Abandon atmosphérique

 

Soum de Lèche 2_modifié-1

 

N'étant guère disposé ces derniers temps à l'élaboration philosophique et à l'écriture, ce qui n'est pas sans m'attrister quelque peu, je vis et j'éprouve de grandes intensités photographiques en confiant mon sort aux aléas météoriques. Quelque chose travaille, quelque chose oeuvre dans les coulisses moléculaires, dans le silence asymétrique des organes que l'expérience optique régénère stimule et enrichit. 

P1240520_modifié-3

Depuis bien longtemps, la nature m'enseigne son incroyable créativité, sa puissance indifférente au surgissement, le fait toujours surprenant qu'il y a plus dans l'effet observable que dans les causes qui le rendent possible. Cet écart qu'en atomiste dérouté il faut bien appeler "des propriétés émergentes" donne toujours raison à une sorte de vision matérialiste dépoussiérée de son référent  - la matière - et qui tente de rendre compte du supérieur par l'inférieur.

_Extraits du matériel:_
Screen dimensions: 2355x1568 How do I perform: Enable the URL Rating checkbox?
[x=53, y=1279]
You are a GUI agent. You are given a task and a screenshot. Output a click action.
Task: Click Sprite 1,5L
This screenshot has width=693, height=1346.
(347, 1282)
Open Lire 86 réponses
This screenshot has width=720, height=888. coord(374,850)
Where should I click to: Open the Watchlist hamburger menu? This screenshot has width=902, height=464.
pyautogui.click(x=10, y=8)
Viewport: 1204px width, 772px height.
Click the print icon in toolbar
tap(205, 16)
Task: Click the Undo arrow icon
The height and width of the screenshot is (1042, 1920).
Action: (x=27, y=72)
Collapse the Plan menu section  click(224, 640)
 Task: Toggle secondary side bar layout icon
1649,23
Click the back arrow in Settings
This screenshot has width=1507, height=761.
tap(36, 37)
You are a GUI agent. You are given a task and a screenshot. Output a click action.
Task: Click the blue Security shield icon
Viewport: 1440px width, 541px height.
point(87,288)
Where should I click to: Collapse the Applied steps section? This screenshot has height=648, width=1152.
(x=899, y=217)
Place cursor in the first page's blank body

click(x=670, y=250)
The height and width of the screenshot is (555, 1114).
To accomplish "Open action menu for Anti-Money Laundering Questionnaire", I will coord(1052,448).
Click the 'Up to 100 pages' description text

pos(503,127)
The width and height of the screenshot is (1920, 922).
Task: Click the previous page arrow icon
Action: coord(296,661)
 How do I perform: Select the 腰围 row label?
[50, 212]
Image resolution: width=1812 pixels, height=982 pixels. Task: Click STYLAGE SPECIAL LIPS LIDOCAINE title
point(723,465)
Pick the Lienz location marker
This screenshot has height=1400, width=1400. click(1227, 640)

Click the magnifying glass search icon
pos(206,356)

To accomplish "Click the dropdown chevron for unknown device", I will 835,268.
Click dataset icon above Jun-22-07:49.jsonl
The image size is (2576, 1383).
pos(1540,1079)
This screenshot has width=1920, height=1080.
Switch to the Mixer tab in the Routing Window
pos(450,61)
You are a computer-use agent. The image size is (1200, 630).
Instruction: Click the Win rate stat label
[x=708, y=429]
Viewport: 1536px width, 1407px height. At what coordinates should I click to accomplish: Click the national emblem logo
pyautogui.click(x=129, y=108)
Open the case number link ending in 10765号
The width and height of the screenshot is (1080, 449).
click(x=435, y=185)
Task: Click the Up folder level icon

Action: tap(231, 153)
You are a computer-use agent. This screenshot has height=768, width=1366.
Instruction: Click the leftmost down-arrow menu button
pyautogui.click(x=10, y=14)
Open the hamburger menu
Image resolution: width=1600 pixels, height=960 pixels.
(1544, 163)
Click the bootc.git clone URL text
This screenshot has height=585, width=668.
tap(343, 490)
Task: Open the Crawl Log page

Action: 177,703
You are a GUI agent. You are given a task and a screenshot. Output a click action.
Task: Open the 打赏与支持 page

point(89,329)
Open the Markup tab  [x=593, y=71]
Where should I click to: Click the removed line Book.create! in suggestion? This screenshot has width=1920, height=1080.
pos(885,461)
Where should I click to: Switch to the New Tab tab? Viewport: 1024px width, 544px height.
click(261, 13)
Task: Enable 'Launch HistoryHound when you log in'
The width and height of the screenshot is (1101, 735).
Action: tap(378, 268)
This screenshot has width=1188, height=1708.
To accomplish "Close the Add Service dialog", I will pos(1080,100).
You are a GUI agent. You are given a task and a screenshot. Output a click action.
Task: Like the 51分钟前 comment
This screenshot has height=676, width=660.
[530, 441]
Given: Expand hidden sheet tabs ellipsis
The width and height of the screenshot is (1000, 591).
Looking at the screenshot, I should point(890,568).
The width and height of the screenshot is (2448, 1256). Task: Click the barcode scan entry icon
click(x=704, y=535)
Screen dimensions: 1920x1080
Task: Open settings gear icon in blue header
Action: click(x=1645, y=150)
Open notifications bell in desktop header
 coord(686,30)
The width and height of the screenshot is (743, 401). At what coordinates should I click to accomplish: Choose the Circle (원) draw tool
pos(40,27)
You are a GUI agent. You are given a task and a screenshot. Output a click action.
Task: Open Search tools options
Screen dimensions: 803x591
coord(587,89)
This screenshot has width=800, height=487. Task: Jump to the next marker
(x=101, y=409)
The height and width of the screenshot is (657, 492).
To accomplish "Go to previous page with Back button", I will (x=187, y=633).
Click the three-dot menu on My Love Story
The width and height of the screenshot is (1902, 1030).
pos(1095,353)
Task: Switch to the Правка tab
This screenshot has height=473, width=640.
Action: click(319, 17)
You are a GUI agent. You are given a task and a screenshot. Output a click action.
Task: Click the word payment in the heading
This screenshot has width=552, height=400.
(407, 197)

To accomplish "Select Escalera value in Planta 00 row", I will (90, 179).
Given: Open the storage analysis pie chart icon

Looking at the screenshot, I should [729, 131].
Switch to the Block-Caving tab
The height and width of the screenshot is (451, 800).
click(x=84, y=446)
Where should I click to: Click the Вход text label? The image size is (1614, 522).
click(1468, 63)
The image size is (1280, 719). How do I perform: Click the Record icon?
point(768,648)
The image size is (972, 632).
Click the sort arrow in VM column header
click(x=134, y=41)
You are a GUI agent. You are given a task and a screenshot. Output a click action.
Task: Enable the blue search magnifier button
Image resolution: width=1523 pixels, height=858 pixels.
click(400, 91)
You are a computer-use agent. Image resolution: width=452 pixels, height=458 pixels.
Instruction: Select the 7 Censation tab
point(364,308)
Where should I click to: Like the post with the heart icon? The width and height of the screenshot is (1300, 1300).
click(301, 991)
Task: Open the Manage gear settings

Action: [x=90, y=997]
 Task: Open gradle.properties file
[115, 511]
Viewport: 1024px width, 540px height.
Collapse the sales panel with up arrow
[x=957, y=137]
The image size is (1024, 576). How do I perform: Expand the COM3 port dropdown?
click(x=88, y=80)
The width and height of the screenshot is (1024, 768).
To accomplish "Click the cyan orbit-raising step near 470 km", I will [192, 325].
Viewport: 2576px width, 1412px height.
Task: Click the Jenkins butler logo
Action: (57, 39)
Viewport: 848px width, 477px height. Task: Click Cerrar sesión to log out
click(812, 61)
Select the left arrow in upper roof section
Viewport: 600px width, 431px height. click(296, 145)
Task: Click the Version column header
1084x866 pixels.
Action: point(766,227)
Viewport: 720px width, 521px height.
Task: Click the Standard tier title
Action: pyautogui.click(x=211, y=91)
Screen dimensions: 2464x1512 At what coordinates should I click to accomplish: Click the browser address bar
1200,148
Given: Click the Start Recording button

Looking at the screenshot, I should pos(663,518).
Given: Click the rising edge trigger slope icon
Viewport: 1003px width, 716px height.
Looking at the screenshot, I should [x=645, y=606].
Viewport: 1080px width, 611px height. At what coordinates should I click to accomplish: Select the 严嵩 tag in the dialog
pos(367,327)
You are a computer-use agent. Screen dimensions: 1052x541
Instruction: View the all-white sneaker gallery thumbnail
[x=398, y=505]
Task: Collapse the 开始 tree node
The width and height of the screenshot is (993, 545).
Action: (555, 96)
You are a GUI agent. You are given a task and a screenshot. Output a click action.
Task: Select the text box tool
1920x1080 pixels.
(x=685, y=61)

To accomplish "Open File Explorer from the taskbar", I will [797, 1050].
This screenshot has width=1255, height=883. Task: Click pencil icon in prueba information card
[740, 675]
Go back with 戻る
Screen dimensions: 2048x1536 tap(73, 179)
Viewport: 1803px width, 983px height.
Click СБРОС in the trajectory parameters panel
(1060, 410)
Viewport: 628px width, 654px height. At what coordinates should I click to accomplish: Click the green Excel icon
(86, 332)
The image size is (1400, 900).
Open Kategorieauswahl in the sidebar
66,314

_Détails de l'exercice:_ Dans l'extrait de la page, relevez tout ce que la nature enseigne selon la phrase commençant par « Depuis bien longtemps ».

_Réponse complète:_
- son incroyable créativité
- sa puissance indifférente au surgissement
- le fait toujours surprenant qu'il y a plus dans l'effet observable que dans les causes qui le rendent possible